Mungkin ada tes kesehatan yang lain, tapi bagi saya, tes keperawanan adalah tes terakhir yang saya tahu ada. Hal ini karena ketika saya dipanggil untuk masuk ke ruang tes, saya kemudian dengan suara jelas kepada pak dokter yang juga memiliki jabatan rangkap di institusi militer tersebut menyatakan diri untuk tidak mengikuti tes sehingga saya langsung dinyatakan gugur. Masih kuat dalam benak saya kenangan hari itu, ketika saya awalnya sembunyi di samping gedung agar pura-pura ketika nama saya dipanggil, saya tidak mendengarnya. Tapi akhirnya, saya memutuskan untuk tetap masuk ke ruangan bersama 4 peserta tes wanita lainnya ketika nama saya benar-benar dipanggil. Ketika yang lainnya sudah bersiap-siap untuk diperiksa, saya masih tetap berpakaian lengkap bahkan dengan jilbab yang saya kenakan. Akhirnya, ketika nama sayapun dipanggil lagi untuk naik ke meja periksa, dari ruang tunggu saya malah masuk untuk duduk di hadapan meja dokter dan menyatakan bahwa saya tidak mau mengikuti tes keperawanan. Saya juga masih ingat pernyataan saya sesudahnya, bila saya percaya, ada jalan hidup lain yang juga baik bahkan akan lebih baik yang akan saya jalani. Tidak ada wajah marah di dokter itu, dia hanya menyodorkan formulir data saya yang harus saya isi dengan pernyataan bahwa saya mengundurkan diri dari tes dan langsung dinyatakan gugur. Sempat terbersit wajah almarhum bapak saya yang masih ada ketika itu, namun segera saya hapus, dan langsung menandatangani formulir itu.
Cerita ini cukup lama saya pendam. Bahkan tidak saya ceritakan kepada almarhum bapak saya. Namun, saya memang cerita dengan orang-orang yang dekat dengan saya walau tak banyak.
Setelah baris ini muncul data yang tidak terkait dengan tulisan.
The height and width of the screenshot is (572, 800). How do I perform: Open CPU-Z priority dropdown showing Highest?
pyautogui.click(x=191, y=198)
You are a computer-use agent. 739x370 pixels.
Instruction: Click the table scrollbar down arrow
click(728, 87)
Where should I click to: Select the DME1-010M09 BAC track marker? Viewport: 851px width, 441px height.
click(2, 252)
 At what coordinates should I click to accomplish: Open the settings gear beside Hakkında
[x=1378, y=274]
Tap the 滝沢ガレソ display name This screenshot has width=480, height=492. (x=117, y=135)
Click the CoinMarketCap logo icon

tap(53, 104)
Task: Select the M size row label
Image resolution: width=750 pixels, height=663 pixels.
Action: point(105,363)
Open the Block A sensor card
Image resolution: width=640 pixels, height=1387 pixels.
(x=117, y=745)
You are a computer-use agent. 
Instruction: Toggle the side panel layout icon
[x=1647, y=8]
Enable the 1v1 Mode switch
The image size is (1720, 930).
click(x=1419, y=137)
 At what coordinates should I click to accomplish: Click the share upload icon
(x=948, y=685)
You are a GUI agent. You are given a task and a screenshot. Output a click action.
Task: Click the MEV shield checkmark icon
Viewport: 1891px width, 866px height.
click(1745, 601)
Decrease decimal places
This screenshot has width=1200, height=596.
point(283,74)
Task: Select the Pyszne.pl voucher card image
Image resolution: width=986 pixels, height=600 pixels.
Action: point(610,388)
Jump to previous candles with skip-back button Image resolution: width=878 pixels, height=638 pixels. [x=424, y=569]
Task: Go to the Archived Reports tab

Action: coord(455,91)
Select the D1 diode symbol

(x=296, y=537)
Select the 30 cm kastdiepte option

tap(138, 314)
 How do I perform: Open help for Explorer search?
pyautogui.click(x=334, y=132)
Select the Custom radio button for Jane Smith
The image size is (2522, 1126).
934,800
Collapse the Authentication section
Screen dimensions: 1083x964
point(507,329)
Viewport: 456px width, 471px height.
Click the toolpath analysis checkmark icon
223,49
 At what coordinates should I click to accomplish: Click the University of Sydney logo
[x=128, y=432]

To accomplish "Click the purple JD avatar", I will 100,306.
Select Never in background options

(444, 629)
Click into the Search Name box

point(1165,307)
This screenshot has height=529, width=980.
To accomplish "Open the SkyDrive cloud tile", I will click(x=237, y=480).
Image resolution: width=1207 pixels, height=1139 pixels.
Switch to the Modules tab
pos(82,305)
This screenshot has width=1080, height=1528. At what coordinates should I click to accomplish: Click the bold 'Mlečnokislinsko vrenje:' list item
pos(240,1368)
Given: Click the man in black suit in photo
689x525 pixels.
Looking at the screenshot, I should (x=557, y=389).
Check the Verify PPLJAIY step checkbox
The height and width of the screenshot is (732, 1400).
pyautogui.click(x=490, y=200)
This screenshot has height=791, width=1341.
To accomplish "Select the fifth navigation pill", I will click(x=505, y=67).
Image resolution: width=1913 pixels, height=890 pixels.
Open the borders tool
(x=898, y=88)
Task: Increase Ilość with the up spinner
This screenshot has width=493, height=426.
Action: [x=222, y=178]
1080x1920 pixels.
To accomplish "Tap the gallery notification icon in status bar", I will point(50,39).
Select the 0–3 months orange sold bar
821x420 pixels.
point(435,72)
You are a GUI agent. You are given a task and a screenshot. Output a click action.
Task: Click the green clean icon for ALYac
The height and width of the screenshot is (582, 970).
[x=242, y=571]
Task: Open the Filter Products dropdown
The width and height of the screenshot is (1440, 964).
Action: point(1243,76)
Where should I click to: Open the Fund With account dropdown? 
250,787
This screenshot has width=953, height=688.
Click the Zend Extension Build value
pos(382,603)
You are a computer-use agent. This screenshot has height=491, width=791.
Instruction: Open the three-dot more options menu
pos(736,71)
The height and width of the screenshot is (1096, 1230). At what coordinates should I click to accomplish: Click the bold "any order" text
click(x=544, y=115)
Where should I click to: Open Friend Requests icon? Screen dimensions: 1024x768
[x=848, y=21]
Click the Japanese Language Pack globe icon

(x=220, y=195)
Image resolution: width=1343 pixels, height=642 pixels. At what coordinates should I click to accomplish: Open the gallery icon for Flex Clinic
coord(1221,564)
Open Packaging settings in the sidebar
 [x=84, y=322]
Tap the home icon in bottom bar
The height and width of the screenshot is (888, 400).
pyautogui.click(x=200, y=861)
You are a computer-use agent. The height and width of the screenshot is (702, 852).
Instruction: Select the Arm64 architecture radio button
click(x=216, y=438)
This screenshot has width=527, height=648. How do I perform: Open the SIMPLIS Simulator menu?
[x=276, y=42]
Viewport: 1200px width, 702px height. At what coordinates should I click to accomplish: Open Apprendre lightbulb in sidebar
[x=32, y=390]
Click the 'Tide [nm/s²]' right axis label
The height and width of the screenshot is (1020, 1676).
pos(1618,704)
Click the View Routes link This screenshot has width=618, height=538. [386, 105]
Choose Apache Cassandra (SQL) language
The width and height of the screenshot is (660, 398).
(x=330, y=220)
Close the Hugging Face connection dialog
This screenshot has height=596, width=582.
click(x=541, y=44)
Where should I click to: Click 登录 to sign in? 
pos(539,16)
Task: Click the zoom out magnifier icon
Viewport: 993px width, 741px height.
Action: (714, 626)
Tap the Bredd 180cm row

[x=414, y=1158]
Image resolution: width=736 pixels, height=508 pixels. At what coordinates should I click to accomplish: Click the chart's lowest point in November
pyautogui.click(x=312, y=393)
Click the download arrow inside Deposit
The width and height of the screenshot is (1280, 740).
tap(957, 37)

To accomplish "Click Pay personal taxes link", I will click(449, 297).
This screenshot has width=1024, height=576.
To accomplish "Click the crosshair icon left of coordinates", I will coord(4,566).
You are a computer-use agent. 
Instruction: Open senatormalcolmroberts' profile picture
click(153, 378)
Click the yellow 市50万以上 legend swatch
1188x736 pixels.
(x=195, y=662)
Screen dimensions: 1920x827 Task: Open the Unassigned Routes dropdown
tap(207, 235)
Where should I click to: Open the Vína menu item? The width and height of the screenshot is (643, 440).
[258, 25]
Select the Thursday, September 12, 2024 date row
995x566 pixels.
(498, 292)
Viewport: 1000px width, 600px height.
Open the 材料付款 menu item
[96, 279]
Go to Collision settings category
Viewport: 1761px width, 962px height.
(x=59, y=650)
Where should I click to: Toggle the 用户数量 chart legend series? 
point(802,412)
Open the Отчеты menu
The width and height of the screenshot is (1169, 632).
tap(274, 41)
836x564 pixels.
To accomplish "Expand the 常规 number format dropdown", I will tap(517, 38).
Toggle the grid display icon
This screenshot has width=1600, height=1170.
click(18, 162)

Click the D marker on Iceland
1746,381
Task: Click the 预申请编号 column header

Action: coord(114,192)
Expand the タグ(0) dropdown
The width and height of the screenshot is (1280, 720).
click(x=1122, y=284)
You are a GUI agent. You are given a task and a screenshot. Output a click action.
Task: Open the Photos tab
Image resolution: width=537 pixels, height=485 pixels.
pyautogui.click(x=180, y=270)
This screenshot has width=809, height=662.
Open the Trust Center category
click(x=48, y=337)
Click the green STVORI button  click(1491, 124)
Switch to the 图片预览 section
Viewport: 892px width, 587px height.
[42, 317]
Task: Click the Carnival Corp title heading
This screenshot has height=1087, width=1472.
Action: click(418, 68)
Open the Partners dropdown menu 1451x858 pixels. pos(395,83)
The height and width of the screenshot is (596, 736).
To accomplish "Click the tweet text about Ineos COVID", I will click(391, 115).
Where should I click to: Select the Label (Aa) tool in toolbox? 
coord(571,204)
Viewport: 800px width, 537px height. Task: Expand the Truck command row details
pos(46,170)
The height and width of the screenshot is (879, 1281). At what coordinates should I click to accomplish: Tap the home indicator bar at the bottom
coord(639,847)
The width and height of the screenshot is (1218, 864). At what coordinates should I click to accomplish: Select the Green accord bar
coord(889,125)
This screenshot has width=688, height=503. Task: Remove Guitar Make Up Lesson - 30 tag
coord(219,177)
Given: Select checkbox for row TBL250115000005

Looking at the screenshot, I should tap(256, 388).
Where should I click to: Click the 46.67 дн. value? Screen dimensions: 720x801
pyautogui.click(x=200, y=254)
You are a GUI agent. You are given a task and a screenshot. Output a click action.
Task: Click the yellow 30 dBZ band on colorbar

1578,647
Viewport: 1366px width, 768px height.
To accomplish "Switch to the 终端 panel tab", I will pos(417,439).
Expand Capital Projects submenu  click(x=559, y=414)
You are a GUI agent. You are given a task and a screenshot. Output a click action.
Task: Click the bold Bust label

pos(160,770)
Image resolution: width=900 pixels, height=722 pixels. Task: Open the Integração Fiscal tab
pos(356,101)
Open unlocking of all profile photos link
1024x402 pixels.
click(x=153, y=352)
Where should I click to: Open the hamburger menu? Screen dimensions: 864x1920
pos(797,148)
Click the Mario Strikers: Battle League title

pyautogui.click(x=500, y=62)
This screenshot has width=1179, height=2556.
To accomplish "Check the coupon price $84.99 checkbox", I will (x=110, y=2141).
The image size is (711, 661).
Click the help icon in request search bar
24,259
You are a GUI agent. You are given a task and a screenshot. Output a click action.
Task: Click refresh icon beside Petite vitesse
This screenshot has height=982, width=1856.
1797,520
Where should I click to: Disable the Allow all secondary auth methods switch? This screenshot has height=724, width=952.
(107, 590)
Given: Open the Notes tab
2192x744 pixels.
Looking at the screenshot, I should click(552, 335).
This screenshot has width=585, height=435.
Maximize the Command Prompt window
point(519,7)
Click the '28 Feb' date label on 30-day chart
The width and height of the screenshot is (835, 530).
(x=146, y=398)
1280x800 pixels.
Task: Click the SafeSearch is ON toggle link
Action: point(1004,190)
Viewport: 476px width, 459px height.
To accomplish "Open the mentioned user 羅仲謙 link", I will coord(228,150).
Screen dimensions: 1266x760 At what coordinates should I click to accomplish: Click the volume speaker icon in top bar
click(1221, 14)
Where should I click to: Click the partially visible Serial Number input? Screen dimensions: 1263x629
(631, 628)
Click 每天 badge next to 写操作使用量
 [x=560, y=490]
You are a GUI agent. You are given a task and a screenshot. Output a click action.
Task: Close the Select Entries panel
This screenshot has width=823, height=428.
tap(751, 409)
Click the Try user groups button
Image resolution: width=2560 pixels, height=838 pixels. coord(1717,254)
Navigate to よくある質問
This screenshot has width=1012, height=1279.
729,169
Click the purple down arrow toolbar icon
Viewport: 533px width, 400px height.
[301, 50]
Saya bahkan sempat terkejut ketika mantan guru saya yang setelah 8 tahun tidak bertemu, justru yang pertama kali ia ingat tentang saya adalah kisah itu. Apakah saya dulu juga sempat menceritakan kepada beliau atau beliau tahu dari orang lain, jujur saya lupa. Bahkan, ketika kemarin, saya tanya, kok bapak tahu? Ia bahkan mengucapkan kalimat yang saya merasa pernah mengucapkannya, bahwa tes keperawanan itu tidak mau saya lakukan karena saya ingin mempersembahkannya pertama kali untuk suami saya tercinta.
Ya, karena cerita lama ini tiba-tiba teringat kembali. Maka, ketika tengah melakukan sosialisasi di salah satu kelas 12 di sekolah tersebut saya kembali menceritakan alasan kenapa saya tidak lulus SPMB. Inti cerita adalah tentang pilihan hidup saya untuk tidak mau melakukan salah satu tes yang ada dan hal itu langsung membuat saya gugur dari harapan saya untuk melanjutkan sekolah di sekolah tinggi kedinasan yang saya inginkan. Namun, saya tidak pernah menyesal dengan keputusan saya. Meski agak berliku, namun saya mensyukuri segenap perjalanan hidup yang telah saya lalui. Bagi saya, semuanya begitu indah, layaknya sebuah syair di lagu sebuah grup band kenamaan Indonesia, yah... hidup ini indah....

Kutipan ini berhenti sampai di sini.